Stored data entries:
┌──
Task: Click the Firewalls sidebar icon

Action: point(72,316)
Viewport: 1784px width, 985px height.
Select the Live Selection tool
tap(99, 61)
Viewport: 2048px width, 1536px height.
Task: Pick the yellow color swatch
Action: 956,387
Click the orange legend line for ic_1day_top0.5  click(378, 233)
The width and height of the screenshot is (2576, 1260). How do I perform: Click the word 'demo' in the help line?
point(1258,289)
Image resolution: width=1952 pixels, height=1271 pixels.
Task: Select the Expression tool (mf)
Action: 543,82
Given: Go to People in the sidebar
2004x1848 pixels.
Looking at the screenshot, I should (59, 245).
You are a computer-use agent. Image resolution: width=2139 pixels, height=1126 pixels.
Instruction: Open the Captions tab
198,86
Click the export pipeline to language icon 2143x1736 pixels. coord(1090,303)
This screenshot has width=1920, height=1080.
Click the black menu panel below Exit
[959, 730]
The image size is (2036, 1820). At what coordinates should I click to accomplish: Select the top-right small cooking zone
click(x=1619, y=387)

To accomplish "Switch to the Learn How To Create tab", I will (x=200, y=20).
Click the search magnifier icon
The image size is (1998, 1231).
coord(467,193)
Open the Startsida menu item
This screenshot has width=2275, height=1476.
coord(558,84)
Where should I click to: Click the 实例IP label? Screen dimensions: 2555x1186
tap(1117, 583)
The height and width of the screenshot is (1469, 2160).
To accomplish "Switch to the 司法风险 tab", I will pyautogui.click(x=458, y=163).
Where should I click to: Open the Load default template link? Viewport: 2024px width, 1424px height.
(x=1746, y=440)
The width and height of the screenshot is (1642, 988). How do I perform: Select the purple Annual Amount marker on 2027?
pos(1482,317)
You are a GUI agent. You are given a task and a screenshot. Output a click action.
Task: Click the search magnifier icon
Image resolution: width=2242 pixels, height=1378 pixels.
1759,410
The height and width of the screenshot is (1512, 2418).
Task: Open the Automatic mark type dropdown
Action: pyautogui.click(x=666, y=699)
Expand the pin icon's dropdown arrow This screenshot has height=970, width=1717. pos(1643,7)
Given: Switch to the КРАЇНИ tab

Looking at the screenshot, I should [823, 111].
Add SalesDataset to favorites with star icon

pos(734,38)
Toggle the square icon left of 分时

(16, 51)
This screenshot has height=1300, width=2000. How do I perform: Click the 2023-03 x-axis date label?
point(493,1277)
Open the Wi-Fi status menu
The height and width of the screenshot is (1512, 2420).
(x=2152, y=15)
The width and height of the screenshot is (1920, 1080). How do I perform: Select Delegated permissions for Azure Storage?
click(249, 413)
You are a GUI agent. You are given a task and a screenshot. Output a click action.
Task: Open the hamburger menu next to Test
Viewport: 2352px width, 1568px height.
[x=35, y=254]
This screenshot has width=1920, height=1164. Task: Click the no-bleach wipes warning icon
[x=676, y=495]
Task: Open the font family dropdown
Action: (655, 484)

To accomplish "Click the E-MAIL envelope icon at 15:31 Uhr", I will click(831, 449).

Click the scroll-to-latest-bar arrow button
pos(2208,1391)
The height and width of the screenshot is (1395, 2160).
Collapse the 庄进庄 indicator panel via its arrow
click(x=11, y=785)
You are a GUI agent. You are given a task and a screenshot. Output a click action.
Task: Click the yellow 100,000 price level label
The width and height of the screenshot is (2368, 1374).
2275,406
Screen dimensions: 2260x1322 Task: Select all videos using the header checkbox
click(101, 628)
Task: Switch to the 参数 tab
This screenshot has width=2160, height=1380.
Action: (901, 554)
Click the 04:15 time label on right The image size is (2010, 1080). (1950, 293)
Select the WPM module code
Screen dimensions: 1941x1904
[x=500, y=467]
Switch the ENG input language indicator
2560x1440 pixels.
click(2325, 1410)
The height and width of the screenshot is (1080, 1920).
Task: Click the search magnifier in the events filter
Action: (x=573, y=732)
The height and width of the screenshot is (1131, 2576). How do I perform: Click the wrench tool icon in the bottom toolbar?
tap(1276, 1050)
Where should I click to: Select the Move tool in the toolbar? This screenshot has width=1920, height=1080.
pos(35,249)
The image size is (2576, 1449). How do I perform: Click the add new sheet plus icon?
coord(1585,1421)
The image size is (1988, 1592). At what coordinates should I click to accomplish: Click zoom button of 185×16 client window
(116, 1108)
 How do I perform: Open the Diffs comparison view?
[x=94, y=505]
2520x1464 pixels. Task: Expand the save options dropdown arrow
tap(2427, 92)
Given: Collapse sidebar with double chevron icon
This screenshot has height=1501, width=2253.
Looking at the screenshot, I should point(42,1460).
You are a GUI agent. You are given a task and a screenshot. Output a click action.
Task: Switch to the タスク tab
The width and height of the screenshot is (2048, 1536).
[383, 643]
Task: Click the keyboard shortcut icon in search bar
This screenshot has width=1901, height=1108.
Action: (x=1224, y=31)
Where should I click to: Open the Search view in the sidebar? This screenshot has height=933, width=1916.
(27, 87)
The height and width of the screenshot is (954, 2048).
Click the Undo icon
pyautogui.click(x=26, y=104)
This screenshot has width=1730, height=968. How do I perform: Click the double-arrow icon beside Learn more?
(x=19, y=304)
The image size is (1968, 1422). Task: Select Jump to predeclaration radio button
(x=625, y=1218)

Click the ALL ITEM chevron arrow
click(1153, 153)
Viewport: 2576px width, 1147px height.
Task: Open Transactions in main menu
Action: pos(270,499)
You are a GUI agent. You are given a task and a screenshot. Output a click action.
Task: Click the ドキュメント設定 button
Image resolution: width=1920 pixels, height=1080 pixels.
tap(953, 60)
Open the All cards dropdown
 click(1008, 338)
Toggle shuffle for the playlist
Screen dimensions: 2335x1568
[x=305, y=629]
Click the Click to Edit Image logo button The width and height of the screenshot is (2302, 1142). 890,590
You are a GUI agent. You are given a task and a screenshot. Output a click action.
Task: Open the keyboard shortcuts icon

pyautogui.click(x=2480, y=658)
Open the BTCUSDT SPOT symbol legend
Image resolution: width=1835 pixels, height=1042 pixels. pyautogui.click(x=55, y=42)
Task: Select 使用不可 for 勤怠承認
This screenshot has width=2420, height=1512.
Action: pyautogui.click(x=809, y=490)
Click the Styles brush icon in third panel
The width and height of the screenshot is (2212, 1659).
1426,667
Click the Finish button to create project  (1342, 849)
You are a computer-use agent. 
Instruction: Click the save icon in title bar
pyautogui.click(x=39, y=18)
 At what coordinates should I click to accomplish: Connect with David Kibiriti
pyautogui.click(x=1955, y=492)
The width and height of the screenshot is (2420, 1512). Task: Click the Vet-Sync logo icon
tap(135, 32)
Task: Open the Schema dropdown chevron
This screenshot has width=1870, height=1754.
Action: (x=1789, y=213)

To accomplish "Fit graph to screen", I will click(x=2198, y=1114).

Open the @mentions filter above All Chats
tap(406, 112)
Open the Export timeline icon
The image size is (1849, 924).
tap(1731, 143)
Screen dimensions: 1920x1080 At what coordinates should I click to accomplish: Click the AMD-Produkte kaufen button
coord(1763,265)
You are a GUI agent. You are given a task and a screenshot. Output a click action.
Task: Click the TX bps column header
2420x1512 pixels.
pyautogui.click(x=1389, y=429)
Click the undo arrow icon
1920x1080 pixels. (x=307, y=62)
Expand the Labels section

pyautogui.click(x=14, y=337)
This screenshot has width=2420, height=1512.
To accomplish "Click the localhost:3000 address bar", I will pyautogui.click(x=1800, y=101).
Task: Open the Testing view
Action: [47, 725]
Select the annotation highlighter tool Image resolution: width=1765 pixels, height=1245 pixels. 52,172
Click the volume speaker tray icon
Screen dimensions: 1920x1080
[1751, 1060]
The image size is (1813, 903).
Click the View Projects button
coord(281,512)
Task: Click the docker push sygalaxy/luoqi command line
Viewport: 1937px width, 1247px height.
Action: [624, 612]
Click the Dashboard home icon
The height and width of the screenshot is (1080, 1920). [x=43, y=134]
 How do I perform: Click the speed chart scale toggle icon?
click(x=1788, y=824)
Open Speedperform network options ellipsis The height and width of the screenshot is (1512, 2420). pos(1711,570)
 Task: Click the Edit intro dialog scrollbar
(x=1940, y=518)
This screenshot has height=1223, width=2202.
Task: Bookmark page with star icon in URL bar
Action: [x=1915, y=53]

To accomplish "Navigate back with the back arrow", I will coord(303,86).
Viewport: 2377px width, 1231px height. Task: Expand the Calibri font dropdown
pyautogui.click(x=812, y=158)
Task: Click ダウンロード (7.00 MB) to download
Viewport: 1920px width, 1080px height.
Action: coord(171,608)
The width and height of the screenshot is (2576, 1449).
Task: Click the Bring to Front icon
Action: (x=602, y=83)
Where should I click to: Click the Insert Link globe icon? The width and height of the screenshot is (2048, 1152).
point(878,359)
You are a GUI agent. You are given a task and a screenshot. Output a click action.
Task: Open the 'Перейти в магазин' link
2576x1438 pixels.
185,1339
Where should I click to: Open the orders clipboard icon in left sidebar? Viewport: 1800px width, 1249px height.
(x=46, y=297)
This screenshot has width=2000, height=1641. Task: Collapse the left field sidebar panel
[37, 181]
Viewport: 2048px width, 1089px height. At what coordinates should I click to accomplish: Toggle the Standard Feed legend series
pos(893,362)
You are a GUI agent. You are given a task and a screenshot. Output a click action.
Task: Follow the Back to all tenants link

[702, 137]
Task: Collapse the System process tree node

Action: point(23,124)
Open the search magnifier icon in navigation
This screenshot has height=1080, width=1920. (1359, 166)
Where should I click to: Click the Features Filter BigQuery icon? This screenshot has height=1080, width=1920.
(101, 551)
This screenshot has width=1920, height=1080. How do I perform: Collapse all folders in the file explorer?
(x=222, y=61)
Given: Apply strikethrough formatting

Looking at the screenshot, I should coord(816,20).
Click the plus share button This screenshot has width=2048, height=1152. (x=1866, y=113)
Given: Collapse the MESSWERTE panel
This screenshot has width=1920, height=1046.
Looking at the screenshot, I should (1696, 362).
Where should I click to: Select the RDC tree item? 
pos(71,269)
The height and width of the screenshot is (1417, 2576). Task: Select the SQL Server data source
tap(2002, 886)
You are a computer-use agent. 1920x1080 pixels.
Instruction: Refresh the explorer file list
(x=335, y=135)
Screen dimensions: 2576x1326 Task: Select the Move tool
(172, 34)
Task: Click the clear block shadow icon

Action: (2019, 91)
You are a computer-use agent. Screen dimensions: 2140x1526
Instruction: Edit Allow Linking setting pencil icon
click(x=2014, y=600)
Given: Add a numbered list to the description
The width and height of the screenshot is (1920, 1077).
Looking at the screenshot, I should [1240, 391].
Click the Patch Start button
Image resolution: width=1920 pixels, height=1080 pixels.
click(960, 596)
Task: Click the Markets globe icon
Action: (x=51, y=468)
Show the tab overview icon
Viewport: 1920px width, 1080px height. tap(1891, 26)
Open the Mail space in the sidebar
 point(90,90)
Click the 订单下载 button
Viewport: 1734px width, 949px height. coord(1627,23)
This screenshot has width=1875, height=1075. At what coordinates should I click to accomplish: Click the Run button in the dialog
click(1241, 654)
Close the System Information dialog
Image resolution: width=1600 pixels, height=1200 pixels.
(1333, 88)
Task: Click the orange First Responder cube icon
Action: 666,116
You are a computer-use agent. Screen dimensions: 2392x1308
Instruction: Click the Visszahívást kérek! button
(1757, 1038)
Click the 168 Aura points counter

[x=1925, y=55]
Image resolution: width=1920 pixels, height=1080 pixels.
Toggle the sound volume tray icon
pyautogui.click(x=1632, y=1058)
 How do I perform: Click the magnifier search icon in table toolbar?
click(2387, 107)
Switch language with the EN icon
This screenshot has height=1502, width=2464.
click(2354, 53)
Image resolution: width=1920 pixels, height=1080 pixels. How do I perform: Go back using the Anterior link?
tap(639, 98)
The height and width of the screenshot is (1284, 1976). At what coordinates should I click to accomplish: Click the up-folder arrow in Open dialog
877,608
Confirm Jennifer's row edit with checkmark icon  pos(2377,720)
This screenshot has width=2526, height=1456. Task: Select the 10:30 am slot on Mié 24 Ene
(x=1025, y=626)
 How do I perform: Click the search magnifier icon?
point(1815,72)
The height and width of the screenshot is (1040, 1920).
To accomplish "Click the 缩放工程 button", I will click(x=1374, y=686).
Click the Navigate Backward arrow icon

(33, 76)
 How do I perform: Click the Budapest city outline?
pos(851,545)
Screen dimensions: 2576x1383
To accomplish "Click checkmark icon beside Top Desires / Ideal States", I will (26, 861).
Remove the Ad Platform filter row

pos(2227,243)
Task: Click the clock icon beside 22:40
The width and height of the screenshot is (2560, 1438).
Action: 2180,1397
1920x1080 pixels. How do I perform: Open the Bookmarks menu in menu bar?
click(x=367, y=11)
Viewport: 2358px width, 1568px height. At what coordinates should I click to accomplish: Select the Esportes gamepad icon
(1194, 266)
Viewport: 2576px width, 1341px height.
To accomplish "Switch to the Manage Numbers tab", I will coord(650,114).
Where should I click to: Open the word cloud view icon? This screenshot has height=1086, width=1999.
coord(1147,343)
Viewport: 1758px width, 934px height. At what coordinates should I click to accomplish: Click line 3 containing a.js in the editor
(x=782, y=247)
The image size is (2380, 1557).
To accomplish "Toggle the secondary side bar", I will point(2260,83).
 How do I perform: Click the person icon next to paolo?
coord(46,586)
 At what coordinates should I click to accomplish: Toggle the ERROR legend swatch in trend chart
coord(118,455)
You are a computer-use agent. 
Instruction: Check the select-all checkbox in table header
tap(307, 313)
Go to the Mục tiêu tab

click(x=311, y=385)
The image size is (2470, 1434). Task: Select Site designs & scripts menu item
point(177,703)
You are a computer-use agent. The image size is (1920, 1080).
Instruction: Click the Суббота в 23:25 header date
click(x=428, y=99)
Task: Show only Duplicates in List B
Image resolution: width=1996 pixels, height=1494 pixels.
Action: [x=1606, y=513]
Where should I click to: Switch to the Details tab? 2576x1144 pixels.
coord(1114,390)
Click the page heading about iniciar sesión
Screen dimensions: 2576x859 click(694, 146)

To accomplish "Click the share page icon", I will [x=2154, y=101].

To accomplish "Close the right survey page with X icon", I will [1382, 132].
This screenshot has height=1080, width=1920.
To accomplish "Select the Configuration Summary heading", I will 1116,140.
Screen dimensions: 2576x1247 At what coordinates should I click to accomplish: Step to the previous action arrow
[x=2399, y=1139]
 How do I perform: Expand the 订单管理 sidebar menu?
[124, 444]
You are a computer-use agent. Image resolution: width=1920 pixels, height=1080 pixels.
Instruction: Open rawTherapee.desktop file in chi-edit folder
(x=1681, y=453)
└──
WORK TO COMPLETE: Begin at the line that has "This screenshot has width=2160, height=1380." in the entries above; stop after the line that has "Switch the ENG input language indicator". Transcribe exactly those lines and no others.

EXERCISE SOLUTION:
This screenshot has width=2160, height=1380.
Action: (901, 554)
Click the 04:15 time label on right The image size is (2010, 1080). (1950, 293)
Select the WPM module code
Screen dimensions: 1941x1904
[x=500, y=467]
Switch the ENG input language indicator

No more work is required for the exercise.